*Supplied material*.
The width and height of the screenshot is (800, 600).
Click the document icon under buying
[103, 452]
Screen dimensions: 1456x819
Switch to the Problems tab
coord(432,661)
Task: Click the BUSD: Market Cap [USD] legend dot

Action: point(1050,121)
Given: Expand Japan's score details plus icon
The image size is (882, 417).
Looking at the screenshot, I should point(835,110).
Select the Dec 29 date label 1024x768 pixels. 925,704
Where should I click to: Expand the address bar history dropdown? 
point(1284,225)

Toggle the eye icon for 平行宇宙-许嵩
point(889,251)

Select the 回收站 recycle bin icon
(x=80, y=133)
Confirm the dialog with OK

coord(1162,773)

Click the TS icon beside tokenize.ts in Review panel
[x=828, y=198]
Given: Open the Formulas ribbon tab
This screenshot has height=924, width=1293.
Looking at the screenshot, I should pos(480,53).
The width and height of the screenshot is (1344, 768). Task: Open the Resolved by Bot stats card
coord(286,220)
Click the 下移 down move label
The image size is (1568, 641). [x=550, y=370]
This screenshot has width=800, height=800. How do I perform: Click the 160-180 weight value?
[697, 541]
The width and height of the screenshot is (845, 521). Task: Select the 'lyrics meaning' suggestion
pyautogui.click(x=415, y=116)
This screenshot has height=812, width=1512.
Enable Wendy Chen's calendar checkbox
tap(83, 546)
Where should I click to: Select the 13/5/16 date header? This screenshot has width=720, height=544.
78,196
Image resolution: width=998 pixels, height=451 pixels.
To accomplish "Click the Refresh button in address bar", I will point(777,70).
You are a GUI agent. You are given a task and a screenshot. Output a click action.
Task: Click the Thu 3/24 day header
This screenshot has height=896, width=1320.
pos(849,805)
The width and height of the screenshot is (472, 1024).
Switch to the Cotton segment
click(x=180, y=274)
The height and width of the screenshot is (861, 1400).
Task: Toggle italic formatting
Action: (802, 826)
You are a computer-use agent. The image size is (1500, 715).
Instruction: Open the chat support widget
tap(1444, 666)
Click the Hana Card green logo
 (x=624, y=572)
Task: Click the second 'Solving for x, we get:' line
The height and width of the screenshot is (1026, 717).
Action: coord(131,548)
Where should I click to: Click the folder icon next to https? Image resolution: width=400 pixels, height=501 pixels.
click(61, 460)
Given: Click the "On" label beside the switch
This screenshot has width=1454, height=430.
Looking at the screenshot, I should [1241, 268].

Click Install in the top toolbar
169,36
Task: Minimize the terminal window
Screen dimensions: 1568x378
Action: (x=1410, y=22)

*Written problem*. Filter the records above and copy every line that contains the string "This". Case counts.

*Written reply*.
This screenshot has height=924, width=1293.
This screenshot has width=800, height=800. How do I perform: Click the 160-180 weight value?
This screenshot has height=812, width=1512.
Where should I click to: Select the 13/5/16 date header? This screenshot has width=720, height=544.
This screenshot has height=896, width=1320.
This screenshot has width=1454, height=430.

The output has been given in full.